Crash Bandicoot 3: Warped meanwhile while still featuring the same fun platforming action that made 2 so much fun, is unfortunately bogged down by far too many gimmicky stages. Seeing Crash ride a motorcycle, swimming with his scuba gear or flying a plane may have been the cool thing back in the late 90s but are now just a chore to play thanks to clunky controls or just a lack of fun. Throw in the fact that these take up well over a third of the total stages in the game. Every new selection of levels you unlock, you’ll find yourself dreading the idea of playing through more of these. Whatsmore the game awards Crash with special moves the further you play through the adventure. A longer spin attack that can then be used to glide further when jumping, a bazooka and even a double jump; moves that in a way make obstacles seem irrelevant and easily avoidable. Overall Crash 3 feels like a sequel full of tacked on ideas in the hopes of making a bigger and better adventure.

Both two and three share the same structure, five rooms you can wonder around each with five levels capped off by their own boss. Every level has a pink crystal to collect and a number of others for either collecting every crate or finding a hidden route. Collecting one of five coloured gem (usually by performing some unusual feat) will then result in a new route being unlocked for a previous stage. It’s a cool idea that encourages you to replay old stages to collect everything.
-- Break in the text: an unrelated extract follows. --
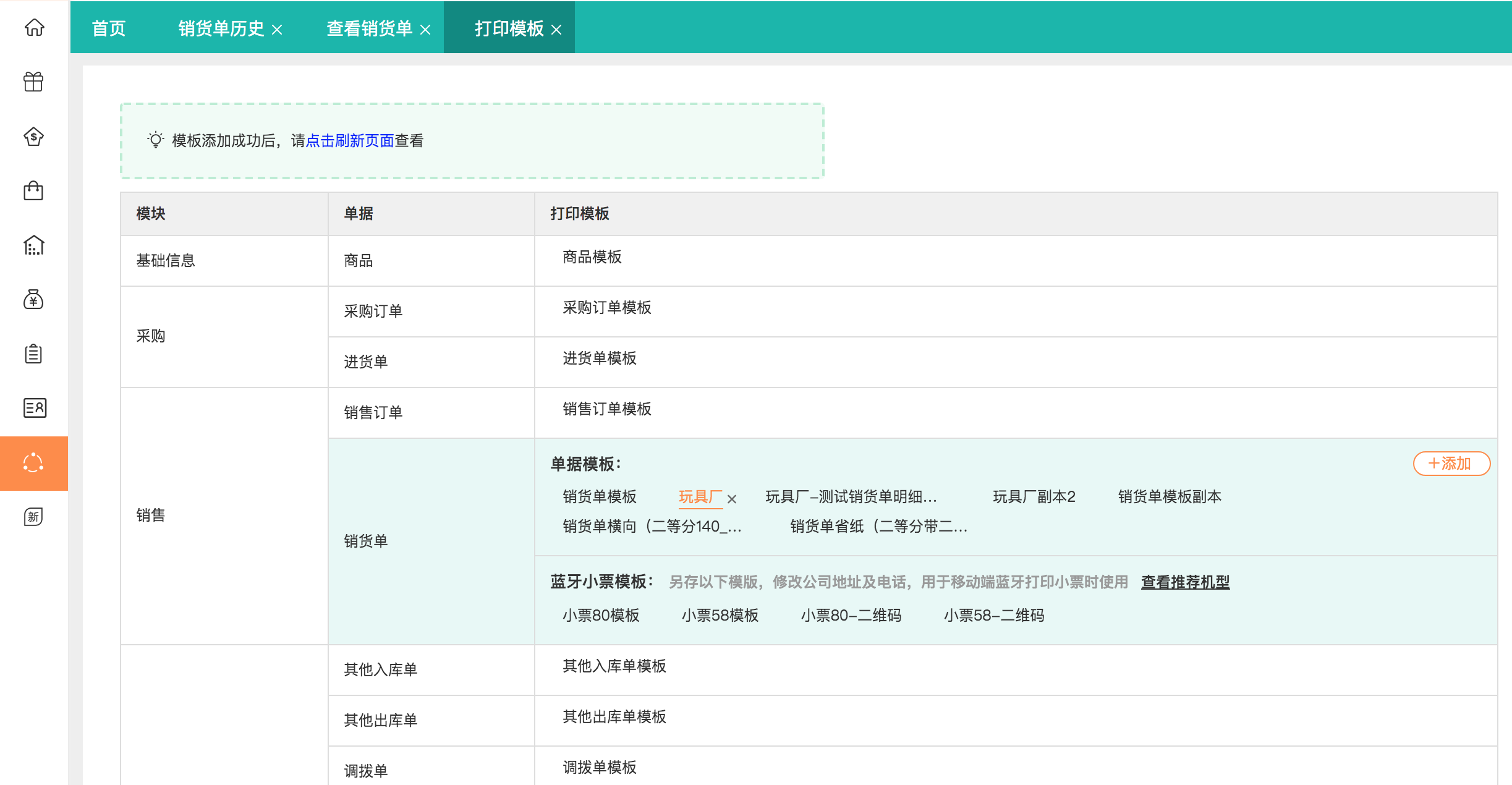This screenshot has height=785, width=1512.
Task: Click 查看推荐机型 link
Action: [1185, 581]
Then of course there was the game that kicked it all off. Crash Bandicoot is perhaps the simplest of the three, removed of any special moves and even using the typical world map to select stages. The platforming here feels less precise (the original was made for the D-pad rather than an analogue stick) and the level design wildly inconsistent and at times downright painful. Jumps need to be absolutely spot on or else it’s another death for you, checkpoints often feel far too spaced apart (the game does throw you a Aku Aku mask should you die often enough but when most of your deaths are from falling down bottomless pits, they prove worthless) and the controls can sometimes be too imprecise for a game that has you bouncing off tiny crates one by one. Of the three, Crash Bandicoot comes off the worst even going so far as to have me dislike playing the final half of the game.

That being said, Vicarious Visions have done an awesome job remastering these three titles. While many remasters you see nowadays are of games barely five years old, the developer here had a much tougher job at hand giving Crash a look fit for our current generation of systems. The environments are stunning; lush, green jungles, the fur on Crash himself and the enemy animations all brought to life in a way the originals never could. The audio too has been fully redone with old tunes now given a fresh lick of aural paint so to speak. Bottom line is, this is how all remasters should be done.

Crash Bandicoot N. Sane Trilogy fills me with mixed feelings. On one hand Vicarious Visions have done a brilliant job delivering the same three games albeit with a nice visual update. On the other nothing more has been done, resulting in a trilogy that’s very rough around the edges. While the first feels hollow with a difficulty that punishes unfairly and the third crams in far too much filler, the second manages to deliver a great time. Yes it’s great to see an old favourite given another chance but bare in mind these aren’t the same amazing experiences you once remember. They are fun at times sure but also a history lesson in how far we’ve come in terms of platformers. An okay summer distraction.